Although Rousseau remains the paradigmatic thinker of romanticism, adding the sentimental variation of modernity to its uncompromising rationalization, [After almost ninety years, Babbitt’s Rousseau and Romanticism is still the unsurpassed analysis of this phase of Western intellectual history, the objections even of critics like A. O. Lovejoy and I. Berlin tending to fall by the wayside. The latest edition (1991) contains a lengthy introduction by Ryn.] others before him had contributed powerfully to the development of this unavoidable complement. In the worldview of monistic mysticism and metaphysics, nature devolved from the absolute and perfect impersonal oneness, and it increasingly came to be thought that for this reason it could not contain evil in any sense except that of privation. On this view, no expansive desires and rational and emotional exploits could really be evil. The providential plan according to which man moved towards the secular kingdom of perfection was apprehended not only by the sinless certainty of unaided reason, but by the sinless certainty of the innocent heart.

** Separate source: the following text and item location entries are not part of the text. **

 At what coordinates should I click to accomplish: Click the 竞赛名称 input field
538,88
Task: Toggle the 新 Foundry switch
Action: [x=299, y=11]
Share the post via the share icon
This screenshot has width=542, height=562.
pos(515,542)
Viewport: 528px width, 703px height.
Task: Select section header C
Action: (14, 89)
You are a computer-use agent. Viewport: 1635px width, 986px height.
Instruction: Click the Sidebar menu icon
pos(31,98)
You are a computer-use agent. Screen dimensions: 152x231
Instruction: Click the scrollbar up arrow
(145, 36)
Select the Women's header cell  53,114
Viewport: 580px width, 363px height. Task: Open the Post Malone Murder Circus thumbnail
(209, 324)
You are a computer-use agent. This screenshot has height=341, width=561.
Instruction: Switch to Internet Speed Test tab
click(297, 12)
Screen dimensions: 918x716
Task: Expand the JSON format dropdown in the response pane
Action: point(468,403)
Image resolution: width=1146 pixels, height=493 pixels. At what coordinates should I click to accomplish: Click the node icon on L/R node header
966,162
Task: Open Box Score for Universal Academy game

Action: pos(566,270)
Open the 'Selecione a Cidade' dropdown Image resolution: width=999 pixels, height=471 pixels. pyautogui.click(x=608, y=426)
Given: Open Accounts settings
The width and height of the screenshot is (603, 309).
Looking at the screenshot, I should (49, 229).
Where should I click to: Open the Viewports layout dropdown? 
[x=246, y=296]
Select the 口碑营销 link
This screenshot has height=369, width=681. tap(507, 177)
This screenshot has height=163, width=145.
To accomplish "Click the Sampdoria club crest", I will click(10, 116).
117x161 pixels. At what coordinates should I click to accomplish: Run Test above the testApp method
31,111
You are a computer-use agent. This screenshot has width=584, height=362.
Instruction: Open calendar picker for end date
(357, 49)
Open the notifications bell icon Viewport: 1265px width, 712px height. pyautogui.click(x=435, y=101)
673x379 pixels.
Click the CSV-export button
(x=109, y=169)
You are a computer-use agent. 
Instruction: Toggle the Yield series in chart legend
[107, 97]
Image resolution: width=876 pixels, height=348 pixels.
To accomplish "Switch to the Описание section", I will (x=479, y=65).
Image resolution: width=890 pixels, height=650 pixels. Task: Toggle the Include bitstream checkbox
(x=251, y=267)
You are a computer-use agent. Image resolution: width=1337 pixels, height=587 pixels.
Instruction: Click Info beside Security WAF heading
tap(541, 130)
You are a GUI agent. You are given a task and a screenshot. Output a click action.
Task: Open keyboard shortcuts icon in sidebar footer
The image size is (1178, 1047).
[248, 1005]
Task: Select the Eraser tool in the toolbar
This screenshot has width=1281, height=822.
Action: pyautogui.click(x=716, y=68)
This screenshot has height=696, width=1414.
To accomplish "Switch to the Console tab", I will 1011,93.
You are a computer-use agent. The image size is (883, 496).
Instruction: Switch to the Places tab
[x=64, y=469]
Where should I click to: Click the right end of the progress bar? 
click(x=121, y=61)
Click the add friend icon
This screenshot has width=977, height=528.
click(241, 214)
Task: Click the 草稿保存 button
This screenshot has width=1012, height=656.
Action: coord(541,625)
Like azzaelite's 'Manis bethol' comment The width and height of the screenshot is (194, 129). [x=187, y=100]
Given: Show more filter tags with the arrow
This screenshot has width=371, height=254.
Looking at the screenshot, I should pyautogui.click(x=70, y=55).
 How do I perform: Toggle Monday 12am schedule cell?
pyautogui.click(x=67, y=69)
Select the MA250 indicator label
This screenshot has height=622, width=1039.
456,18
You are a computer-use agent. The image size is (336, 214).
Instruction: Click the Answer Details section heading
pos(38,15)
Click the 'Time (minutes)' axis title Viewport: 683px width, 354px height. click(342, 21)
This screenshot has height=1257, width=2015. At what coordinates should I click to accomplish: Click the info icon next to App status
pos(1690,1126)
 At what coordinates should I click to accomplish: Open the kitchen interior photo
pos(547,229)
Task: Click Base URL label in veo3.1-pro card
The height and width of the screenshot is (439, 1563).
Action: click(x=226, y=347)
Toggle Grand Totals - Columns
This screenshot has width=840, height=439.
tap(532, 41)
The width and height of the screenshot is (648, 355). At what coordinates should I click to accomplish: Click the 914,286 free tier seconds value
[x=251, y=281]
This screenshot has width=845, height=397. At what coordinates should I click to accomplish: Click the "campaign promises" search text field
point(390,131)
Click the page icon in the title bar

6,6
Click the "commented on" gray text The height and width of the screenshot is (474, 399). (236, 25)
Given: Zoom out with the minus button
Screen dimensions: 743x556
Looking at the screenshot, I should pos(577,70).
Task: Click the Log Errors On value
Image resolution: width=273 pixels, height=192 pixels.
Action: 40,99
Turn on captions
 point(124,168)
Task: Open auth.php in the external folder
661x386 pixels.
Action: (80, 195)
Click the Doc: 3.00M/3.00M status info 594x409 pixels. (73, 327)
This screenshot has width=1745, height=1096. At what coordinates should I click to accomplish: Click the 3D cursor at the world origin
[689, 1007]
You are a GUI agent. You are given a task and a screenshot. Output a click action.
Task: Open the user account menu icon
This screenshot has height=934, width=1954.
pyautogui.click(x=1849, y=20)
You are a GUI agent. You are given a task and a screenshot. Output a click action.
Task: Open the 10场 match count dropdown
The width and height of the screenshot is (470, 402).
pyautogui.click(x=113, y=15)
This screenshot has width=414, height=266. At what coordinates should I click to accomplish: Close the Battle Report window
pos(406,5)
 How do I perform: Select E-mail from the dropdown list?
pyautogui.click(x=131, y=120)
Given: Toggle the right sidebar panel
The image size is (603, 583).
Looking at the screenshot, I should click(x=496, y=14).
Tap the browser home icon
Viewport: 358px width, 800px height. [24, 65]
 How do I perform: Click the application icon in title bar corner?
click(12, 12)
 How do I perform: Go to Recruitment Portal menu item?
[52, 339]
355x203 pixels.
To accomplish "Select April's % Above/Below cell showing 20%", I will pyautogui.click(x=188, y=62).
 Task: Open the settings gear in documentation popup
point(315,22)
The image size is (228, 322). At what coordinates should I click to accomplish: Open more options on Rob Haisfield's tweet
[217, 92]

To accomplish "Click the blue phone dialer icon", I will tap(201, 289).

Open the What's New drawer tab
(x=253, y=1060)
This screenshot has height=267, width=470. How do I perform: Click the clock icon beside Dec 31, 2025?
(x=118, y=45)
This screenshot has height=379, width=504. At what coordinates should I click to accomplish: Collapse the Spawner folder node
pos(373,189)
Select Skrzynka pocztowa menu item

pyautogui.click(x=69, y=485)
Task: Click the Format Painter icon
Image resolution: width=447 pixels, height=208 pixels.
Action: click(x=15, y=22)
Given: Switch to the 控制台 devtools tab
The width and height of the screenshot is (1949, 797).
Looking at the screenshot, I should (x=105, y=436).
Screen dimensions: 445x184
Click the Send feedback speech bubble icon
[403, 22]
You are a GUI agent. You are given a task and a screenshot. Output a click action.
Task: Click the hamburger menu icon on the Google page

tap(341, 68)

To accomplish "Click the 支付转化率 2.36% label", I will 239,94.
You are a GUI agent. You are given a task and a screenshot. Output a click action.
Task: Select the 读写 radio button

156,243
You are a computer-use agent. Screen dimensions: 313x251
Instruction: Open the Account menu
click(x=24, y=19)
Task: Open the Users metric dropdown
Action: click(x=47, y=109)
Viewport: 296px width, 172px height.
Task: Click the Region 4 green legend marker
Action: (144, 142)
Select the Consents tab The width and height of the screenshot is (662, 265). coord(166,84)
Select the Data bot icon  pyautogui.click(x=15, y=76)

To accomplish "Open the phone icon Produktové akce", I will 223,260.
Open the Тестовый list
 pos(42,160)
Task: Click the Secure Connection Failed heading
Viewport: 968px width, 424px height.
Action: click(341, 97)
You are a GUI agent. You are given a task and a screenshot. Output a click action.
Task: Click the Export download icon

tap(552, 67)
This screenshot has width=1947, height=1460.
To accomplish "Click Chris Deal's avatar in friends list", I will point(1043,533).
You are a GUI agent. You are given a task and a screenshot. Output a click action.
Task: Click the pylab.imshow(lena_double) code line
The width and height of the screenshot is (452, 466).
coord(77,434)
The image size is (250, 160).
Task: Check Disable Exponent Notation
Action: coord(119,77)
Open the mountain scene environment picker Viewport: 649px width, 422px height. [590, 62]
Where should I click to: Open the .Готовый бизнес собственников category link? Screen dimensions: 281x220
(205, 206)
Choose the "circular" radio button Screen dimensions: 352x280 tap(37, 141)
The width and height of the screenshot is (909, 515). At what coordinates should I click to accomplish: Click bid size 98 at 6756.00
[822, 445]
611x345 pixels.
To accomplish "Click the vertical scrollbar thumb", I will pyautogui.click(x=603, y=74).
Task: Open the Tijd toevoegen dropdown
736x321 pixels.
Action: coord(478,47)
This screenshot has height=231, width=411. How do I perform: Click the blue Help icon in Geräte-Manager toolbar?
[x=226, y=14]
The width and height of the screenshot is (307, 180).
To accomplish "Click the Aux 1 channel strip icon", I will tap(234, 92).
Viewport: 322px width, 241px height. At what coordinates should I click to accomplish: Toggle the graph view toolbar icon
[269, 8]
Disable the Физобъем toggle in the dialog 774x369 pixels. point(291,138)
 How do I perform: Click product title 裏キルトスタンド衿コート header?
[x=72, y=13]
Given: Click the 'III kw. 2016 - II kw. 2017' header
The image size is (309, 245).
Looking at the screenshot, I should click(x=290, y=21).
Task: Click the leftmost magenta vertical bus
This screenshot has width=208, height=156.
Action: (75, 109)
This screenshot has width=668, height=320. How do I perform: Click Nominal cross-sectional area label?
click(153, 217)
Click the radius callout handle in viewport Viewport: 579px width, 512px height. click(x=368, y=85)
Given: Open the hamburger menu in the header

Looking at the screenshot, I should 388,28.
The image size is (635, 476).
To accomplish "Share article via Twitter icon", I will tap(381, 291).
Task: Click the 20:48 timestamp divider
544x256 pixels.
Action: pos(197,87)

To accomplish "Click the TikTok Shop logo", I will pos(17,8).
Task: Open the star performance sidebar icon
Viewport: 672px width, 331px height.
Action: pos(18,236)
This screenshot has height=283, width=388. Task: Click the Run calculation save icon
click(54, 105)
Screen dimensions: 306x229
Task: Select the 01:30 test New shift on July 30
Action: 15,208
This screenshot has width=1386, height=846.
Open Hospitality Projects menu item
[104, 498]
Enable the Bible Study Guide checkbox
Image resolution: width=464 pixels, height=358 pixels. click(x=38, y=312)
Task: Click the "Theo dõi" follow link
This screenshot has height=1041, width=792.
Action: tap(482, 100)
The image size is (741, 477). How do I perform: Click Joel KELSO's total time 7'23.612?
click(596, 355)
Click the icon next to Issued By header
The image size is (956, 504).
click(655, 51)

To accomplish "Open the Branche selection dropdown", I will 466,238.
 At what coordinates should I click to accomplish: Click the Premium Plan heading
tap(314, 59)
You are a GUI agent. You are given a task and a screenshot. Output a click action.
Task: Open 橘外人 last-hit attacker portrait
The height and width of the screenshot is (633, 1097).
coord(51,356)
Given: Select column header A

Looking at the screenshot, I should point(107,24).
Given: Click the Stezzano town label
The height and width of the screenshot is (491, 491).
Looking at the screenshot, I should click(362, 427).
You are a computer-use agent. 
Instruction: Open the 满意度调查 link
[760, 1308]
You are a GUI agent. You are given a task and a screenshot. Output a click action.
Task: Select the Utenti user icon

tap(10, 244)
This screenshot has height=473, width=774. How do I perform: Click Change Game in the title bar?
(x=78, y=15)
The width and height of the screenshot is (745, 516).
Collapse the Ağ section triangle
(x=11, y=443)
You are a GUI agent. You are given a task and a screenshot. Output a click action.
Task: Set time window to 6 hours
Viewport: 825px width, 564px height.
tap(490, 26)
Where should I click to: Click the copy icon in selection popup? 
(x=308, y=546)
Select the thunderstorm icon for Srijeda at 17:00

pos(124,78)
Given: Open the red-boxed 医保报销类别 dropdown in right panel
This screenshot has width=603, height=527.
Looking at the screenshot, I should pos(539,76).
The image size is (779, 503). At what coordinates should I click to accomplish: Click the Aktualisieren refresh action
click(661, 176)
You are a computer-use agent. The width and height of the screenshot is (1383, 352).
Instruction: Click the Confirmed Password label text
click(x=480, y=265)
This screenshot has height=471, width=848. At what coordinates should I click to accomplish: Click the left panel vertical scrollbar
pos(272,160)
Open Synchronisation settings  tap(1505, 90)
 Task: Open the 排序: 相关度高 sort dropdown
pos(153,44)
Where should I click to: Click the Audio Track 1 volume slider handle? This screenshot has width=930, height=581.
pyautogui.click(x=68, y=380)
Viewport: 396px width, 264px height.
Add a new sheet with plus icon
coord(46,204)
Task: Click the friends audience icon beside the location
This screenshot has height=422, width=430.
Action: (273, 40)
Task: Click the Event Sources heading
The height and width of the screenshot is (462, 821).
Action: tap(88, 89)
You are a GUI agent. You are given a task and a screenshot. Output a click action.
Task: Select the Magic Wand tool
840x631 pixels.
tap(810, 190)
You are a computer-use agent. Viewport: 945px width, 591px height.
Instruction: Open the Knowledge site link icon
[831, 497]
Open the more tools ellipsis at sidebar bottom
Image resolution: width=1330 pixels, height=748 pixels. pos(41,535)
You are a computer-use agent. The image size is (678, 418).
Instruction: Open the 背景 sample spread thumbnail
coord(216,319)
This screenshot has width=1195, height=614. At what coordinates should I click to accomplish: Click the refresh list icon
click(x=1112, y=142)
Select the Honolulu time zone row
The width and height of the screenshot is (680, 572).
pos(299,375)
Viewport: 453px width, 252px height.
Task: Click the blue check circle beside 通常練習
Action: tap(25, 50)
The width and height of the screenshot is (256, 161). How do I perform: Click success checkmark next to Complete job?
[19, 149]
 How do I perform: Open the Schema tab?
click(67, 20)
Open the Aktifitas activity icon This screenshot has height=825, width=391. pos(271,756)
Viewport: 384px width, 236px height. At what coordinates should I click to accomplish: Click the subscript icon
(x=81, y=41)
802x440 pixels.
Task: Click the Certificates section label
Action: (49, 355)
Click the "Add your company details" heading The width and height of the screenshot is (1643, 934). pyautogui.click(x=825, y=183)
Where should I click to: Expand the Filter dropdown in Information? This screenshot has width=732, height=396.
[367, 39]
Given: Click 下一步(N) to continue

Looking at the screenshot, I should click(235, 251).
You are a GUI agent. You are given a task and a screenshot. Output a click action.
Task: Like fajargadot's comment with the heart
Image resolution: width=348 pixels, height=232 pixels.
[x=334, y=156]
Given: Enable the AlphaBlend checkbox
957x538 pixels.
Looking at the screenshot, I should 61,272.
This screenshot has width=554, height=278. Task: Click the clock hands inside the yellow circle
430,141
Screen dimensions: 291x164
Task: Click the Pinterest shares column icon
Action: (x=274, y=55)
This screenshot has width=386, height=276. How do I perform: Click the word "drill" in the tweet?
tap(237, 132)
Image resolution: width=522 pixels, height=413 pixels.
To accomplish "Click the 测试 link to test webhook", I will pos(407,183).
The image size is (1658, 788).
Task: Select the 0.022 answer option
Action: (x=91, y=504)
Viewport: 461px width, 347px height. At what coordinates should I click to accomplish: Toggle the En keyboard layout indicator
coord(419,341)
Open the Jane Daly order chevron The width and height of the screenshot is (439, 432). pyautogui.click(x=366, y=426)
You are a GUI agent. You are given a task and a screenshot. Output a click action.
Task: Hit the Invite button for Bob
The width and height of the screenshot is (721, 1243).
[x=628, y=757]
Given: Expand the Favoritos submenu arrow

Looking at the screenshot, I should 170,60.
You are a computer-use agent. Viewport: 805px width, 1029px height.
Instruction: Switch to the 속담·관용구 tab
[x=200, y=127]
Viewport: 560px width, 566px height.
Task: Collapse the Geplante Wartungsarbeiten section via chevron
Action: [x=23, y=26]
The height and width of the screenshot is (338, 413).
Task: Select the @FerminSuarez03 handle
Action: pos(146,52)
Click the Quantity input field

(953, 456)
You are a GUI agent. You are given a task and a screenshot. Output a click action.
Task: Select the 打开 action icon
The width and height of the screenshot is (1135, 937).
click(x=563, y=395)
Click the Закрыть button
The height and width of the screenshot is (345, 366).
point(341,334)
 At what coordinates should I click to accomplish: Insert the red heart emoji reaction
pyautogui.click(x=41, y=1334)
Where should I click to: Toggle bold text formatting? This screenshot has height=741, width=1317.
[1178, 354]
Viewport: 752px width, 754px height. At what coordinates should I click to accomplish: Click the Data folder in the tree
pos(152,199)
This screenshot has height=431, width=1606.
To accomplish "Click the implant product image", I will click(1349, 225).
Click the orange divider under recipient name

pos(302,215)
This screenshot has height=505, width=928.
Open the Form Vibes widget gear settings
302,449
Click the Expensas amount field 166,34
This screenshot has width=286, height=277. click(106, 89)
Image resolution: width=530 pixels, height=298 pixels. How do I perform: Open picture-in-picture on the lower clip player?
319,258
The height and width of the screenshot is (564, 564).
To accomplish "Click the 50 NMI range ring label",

Like the universe of immanentistic Hermeticism, man is good, and the Man Machine of Enlightenment materialism could not satisfy romantic man’s emotional side. Committed to his secularism, romantic man could not return to the differentiated reality of true personal identity. Despite his rejection of the rationalist materialism, atomism, and utilitarianism as well as the formalist conventions of the culture of the Enlightenment, he had to move forward, inevitably carrying with him most of the deeper legacy of the modern impersonalistic development. Instead of reversing its trend, he added to it supplementary dimensions.
In Rousseau we stand not only before the paradigmatic addition of the general romantic complement, but also before the equally paradigmatic prefiguration of its more specific dialectic of narcissistic individualism and egotism, on the one hand, and its longing for absorption in a larger whole, on the other. And the larger whole is both the womb of the good nature which is one with the cloudy haziness that is now the divine, as confessed by the Savoyard vicar in Émile, and the whole of the nation, of la volonté générale: rejecting the disruptiveness of Christianity, Rousseau praises the cohesive power of pagan civil religion as perceived through his distinctly new sensibility.